Task brief: Look through the data below and extract, unchanged, the lines from the one that contains "Given: Click the ล้ำหน้า offside label" to the one that contains "Given: Sort by OI(BTC) column header", both included.

Data for analysis:
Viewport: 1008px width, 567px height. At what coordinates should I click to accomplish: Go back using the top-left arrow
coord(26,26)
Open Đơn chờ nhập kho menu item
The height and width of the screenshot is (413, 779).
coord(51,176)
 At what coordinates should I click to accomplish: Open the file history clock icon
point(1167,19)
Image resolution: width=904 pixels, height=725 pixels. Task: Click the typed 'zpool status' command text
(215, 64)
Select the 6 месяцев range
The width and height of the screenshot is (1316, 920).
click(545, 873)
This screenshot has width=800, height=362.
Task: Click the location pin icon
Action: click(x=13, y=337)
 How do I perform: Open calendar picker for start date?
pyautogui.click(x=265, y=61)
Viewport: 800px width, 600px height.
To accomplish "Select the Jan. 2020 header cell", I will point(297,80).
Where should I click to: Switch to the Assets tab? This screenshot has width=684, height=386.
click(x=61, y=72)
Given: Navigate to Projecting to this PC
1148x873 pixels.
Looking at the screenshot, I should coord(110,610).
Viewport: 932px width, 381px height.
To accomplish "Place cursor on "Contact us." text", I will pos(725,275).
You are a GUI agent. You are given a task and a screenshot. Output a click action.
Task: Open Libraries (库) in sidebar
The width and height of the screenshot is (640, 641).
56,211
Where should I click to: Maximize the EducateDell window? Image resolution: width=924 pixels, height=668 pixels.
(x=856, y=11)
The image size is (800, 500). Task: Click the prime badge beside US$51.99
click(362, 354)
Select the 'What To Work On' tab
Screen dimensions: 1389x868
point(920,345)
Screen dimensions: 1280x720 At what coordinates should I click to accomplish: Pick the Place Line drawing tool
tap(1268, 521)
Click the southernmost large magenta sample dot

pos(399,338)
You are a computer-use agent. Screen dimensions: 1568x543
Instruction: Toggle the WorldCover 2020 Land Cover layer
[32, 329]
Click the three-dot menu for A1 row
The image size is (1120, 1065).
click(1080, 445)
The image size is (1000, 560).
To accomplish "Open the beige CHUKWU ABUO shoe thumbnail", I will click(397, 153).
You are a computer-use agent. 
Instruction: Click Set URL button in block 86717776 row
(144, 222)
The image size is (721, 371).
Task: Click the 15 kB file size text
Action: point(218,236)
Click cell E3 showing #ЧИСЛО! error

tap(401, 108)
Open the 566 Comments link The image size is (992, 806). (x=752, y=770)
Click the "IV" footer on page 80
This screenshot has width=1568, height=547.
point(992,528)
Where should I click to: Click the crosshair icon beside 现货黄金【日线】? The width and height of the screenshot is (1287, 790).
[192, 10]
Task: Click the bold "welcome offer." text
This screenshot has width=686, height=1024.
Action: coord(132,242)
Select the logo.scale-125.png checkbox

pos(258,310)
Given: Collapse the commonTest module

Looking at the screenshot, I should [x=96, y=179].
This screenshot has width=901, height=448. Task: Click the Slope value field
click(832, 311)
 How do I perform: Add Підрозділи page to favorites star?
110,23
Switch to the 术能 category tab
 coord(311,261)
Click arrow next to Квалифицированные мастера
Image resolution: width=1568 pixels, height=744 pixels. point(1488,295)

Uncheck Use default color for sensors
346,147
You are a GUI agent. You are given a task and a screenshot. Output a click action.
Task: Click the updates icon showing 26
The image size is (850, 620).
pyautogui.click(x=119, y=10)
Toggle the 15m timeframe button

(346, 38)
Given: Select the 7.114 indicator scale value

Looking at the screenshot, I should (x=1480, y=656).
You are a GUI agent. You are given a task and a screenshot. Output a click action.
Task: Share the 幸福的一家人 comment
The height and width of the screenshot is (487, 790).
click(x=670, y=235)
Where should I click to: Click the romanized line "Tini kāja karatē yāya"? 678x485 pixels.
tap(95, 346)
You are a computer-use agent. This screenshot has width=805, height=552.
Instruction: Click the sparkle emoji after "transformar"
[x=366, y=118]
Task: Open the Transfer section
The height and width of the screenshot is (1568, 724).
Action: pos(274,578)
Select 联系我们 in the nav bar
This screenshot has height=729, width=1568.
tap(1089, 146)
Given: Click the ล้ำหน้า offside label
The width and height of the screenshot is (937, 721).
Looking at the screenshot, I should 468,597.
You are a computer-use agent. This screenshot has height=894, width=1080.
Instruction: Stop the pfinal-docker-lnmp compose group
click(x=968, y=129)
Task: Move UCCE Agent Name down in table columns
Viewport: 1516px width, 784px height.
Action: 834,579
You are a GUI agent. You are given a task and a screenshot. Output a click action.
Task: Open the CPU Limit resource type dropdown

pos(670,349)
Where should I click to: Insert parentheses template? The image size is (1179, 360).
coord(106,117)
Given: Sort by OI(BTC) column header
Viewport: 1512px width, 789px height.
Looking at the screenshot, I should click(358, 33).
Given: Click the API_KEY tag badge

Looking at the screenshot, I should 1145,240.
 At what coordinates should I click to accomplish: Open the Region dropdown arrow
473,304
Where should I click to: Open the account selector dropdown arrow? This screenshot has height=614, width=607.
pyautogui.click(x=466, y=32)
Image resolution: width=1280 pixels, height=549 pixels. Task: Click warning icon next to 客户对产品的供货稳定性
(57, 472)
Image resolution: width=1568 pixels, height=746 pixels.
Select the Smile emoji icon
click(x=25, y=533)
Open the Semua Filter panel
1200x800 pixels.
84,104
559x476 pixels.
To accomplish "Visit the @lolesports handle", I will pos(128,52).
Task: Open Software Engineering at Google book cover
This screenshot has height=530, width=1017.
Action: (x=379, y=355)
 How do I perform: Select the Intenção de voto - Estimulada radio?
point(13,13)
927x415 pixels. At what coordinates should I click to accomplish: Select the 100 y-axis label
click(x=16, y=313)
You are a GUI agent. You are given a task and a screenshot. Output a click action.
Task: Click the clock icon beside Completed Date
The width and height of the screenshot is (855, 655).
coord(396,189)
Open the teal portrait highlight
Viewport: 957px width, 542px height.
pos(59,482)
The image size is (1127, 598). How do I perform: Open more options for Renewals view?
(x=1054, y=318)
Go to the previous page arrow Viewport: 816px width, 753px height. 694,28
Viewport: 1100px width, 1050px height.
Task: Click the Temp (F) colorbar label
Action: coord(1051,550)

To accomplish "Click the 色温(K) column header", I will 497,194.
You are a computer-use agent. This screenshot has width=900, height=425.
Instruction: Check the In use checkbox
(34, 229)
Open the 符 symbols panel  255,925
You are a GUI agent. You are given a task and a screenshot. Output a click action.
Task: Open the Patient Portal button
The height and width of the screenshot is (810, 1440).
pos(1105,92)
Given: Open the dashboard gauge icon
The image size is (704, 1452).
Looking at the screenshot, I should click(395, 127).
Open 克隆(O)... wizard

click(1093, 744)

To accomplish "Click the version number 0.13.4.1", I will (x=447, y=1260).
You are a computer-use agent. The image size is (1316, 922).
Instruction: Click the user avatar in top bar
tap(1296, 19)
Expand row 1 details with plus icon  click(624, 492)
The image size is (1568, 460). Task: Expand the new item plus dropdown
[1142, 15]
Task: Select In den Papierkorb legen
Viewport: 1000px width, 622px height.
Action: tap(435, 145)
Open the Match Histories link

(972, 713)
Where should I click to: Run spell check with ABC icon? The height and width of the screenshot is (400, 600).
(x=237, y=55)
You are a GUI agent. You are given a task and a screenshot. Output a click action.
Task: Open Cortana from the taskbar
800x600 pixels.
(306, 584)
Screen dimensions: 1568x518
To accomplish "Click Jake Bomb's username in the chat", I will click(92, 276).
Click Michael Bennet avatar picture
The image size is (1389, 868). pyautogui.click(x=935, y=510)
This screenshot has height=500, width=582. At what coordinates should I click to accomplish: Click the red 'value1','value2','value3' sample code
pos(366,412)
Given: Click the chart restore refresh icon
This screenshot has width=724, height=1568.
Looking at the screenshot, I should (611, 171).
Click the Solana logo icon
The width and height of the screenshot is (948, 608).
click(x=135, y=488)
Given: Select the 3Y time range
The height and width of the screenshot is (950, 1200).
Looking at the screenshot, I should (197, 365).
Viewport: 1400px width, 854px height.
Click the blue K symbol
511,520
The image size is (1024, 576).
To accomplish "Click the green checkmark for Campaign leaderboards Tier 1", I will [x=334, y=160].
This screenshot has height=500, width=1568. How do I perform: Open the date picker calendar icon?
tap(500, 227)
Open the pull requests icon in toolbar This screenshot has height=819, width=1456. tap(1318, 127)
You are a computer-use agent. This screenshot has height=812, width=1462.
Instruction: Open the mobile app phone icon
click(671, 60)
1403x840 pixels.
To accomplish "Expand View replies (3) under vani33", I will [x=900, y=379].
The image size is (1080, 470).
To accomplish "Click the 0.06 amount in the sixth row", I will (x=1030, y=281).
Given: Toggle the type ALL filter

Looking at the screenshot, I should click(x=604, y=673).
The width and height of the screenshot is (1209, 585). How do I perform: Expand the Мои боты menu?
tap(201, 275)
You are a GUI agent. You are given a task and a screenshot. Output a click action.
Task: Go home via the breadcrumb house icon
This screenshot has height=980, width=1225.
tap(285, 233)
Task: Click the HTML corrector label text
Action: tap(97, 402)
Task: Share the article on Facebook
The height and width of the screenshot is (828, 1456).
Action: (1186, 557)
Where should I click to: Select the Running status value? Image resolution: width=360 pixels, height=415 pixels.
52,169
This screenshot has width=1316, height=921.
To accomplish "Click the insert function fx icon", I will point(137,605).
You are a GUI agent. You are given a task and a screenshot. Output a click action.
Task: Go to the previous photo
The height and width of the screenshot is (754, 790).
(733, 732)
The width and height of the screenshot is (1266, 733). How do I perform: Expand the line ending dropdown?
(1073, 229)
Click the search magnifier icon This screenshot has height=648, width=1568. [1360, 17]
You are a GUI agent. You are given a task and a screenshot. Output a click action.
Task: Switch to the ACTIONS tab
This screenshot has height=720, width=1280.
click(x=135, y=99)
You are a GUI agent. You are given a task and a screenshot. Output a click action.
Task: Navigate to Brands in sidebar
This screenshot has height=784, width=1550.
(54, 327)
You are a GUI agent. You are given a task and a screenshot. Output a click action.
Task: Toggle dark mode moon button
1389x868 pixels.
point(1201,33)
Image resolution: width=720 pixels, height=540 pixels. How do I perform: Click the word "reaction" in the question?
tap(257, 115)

Answer for the task:
Given: Click the ล้ำหน้า offside label
The width and height of the screenshot is (937, 721).
Looking at the screenshot, I should 468,597.
You are a computer-use agent. This screenshot has height=894, width=1080.
Instruction: Stop the pfinal-docker-lnmp compose group
click(x=968, y=129)
Task: Move UCCE Agent Name down in table columns
Viewport: 1516px width, 784px height.
Action: 834,579
You are a GUI agent. You are given a task and a screenshot. Output a click action.
Task: Open the CPU Limit resource type dropdown

pos(670,349)
Where should I click to: Insert parentheses template? The image size is (1179, 360).
coord(106,117)
Given: Sort by OI(BTC) column header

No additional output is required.